Comparing production-grade NLP libraries: Training Spark-NLP and spaCy pipelines
A step-by-step guide to initialize the libraries, load the data, and train a tokenizer model using Spark-NLP and spaCy.
The goal of this blog series is to run a realistic natural language processing (NLP) scenario by utilizing and comparing the leading production-grade linguistic programming libraries: John Snow Labs’ NLP for Apache Spark and Explosion AI’s spaCy. Both libraries are open source with commercially permissive licenses (Apache 2.0 and MIT, respectively). Both are under active development with frequent releases and a growing community.
The intention is to analyze and identify the strengths of each library, how they compare for data scientists and developers, and into which situations it may be more convenient to use one or the other. This analysis aims to be an objective run-through and (as in every natural language understanding application, by definition) involves a good amount of subjective decision-making in several stages.

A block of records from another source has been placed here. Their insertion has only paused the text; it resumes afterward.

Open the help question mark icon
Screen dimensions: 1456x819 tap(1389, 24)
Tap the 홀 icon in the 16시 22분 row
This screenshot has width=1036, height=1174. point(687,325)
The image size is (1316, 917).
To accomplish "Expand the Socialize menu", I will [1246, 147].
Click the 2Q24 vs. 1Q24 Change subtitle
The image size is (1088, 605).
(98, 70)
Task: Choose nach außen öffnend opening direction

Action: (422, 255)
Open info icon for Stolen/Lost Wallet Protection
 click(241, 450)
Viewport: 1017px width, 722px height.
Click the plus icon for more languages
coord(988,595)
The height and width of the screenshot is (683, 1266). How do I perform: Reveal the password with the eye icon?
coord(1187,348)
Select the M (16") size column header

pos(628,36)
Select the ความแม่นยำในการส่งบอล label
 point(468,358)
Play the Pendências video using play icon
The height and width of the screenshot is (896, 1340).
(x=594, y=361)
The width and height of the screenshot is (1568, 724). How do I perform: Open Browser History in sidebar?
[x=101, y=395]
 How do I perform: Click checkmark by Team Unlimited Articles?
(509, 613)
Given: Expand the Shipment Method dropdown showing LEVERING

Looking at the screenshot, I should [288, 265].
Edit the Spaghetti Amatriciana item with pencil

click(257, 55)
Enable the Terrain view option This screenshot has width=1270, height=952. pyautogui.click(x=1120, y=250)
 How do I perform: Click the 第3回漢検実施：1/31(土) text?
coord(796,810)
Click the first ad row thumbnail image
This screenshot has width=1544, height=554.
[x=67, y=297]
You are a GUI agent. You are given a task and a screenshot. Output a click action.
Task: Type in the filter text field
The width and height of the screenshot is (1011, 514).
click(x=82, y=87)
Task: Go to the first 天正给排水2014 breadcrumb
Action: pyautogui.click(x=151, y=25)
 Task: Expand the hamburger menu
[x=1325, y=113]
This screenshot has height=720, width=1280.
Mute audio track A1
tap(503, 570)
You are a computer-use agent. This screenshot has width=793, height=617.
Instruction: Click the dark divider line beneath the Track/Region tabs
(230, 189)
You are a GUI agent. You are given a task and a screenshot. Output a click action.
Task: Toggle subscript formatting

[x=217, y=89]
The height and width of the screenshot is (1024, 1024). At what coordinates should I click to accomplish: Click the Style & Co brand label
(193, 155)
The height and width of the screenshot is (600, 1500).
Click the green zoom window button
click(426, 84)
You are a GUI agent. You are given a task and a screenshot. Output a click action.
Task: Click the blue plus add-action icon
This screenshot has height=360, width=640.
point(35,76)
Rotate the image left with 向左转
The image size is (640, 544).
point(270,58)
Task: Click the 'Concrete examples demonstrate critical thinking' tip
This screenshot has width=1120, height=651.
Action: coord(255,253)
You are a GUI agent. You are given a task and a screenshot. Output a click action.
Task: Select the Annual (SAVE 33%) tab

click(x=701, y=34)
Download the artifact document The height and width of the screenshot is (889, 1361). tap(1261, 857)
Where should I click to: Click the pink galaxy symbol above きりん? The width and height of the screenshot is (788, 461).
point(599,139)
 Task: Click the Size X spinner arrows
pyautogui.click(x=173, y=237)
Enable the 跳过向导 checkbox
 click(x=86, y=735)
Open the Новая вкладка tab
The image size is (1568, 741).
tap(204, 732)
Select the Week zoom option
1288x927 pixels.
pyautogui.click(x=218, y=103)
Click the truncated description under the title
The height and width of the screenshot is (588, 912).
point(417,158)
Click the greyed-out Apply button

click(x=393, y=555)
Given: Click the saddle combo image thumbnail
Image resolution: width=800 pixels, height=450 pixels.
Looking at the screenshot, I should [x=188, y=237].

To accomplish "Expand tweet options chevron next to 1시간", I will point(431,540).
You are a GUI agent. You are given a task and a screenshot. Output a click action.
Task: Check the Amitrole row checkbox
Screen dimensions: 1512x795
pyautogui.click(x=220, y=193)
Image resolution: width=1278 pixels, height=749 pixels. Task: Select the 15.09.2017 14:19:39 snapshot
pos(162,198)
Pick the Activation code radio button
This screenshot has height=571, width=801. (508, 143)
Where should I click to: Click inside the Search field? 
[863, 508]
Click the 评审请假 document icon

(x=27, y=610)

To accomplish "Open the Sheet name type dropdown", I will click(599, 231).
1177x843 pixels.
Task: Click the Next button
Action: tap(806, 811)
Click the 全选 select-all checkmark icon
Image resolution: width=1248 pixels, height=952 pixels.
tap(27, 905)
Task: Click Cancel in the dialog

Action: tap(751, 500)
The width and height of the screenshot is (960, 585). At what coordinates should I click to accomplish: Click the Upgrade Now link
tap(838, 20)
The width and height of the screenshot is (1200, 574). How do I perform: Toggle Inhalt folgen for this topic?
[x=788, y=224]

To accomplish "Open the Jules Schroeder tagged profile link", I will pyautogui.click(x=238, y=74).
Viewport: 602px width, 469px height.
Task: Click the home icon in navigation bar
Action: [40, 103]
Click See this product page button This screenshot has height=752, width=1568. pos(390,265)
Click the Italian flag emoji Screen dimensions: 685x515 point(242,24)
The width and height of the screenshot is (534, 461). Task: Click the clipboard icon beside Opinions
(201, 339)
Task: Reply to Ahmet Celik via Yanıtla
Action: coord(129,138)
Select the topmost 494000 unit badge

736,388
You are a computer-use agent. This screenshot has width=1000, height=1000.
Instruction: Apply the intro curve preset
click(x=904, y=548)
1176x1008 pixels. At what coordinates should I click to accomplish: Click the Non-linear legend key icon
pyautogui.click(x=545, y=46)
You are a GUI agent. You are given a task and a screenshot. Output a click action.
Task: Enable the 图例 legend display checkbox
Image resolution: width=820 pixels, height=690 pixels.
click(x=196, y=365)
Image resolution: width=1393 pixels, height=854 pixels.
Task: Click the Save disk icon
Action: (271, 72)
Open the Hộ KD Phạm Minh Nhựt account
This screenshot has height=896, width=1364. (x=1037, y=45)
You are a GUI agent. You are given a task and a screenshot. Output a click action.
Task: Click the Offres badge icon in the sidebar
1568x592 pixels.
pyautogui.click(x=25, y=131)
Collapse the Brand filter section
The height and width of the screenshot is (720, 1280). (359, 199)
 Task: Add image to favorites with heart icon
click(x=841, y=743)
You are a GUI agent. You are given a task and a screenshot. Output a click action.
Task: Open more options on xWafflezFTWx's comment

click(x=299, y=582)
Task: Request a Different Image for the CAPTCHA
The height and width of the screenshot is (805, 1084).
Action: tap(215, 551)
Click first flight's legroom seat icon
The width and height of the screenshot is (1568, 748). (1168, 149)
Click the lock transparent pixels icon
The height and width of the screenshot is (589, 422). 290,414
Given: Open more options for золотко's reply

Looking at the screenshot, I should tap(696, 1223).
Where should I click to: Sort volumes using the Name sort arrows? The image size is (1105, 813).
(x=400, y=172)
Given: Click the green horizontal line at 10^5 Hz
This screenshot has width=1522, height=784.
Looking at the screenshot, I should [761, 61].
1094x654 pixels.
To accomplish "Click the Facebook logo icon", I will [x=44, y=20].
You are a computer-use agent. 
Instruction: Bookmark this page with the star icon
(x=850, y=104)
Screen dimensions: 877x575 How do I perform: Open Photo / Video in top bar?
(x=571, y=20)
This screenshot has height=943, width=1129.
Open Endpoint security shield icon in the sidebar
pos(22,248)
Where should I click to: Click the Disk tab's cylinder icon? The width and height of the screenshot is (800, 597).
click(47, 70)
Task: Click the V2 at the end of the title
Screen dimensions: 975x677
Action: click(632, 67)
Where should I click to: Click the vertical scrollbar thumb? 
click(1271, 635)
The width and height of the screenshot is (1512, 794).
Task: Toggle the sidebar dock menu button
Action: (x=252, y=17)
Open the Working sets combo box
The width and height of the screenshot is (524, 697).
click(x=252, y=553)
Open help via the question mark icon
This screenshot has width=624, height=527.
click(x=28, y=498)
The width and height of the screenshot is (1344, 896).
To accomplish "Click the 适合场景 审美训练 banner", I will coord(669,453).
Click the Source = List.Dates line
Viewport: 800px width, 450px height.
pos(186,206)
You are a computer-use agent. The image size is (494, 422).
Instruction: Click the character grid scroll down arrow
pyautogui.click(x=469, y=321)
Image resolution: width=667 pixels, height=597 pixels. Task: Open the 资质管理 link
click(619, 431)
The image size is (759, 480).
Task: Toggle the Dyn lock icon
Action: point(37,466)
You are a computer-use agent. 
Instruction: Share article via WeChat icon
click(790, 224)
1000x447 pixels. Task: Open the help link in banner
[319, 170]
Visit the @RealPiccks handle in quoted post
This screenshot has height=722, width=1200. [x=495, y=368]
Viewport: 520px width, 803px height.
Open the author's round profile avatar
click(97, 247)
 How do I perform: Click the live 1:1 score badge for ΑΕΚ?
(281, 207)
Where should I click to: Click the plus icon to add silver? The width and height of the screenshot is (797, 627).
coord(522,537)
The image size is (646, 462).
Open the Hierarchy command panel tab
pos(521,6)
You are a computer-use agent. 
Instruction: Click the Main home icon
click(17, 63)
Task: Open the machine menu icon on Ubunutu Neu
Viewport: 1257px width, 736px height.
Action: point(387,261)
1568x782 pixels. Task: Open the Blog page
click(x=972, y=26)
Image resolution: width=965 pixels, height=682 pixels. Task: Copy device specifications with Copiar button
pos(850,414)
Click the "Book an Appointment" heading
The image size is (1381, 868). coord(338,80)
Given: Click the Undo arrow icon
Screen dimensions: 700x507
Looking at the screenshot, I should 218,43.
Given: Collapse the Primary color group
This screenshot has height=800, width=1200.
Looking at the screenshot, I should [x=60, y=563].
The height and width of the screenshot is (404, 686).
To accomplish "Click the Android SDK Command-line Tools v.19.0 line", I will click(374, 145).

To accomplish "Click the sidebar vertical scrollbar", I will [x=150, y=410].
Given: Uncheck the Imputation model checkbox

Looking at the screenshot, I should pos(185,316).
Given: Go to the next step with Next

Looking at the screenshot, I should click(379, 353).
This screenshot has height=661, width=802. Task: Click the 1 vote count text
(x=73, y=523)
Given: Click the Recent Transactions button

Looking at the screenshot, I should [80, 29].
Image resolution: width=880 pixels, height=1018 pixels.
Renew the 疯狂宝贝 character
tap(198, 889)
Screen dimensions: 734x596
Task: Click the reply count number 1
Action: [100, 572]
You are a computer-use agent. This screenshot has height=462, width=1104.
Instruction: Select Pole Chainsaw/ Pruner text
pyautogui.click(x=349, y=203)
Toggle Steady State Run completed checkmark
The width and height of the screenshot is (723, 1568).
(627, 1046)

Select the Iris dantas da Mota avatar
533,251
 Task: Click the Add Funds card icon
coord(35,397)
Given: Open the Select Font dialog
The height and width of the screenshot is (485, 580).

As simple as it may sound, it is tremendously challenging to compare two different libraries and make comparable benchmarking. Remember that Your application will have a different use case, data pipeline, text characteristics, hardware setup, and non-functional requirements than what’s done here.
I’ll be assuming the reader is familiar with NLP concepts and programming. Even without knowledge of the involved tools, I aim to make the code as self-explanatory as possible in order to make it readable without bogging into too much detail. Both libraries have public documentation and are completely open source, so consider reading through spaCy 101 and the Spark-NLP Quick Start documentation first.
The libraries
Spark-NLP was open sourced in October 2017. It is a native extension of Apache Spark as a Spark library. It brings a suite of Spark ML Pipeline stages, in the shape of estimators and transformers, to process distributed data sets. Spark NLP Annotators go from fundamentals like tokenization, normalization, and part of speech tagging, to advanced sentiment analysis, spell checking, assertion status, and others. These are put to work within the Spark ML framework. The library is written in Scala, runs within the JVM, and takes advantage of Spark optimizations and execution planning. The library currently has API’s in Scala and in Python.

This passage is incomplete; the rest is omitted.